(Records from a data source)
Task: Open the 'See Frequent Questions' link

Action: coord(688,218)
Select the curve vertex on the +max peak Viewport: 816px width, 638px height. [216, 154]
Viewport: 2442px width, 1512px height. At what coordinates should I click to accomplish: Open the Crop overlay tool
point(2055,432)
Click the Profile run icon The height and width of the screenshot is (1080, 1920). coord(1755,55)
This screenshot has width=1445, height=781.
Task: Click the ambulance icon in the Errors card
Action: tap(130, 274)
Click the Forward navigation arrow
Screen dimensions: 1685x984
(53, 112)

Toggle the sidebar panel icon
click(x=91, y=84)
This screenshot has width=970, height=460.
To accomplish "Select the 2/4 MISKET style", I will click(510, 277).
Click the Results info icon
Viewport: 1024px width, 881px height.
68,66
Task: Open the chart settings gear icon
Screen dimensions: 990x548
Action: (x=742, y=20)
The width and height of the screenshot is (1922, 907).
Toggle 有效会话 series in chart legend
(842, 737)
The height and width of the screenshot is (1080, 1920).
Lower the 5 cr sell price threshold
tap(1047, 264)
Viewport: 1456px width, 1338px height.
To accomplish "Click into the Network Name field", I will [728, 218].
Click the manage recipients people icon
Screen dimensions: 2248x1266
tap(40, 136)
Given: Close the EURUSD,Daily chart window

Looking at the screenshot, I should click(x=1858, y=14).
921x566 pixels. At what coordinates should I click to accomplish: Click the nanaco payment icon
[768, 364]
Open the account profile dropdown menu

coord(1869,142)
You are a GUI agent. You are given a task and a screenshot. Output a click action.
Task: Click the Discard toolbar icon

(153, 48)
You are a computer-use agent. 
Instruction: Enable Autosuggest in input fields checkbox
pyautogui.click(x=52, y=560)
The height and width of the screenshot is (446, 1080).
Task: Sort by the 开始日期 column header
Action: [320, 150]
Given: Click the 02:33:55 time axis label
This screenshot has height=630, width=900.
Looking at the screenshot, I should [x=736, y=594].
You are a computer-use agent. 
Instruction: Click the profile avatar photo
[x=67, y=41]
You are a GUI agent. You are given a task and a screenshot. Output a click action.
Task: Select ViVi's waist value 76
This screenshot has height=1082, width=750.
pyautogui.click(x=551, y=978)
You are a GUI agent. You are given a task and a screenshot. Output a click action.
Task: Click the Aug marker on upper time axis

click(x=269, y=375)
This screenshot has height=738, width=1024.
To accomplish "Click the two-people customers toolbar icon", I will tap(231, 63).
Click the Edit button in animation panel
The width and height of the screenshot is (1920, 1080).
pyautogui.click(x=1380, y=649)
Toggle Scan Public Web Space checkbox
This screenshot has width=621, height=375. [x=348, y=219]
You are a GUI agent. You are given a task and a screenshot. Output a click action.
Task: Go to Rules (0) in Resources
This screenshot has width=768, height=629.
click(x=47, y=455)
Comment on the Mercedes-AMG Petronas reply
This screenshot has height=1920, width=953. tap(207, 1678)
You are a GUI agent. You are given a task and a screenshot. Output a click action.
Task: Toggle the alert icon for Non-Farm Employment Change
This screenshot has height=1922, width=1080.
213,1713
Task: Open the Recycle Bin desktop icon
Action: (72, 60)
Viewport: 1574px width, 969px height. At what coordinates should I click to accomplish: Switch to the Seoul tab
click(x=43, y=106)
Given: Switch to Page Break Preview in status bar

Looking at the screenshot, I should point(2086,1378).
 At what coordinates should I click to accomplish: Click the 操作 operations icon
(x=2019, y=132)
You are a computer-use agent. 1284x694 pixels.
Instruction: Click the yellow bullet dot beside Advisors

§ Objective: Count the lines in the records above that contain the word "time", and give only that number.

§ Solution: 2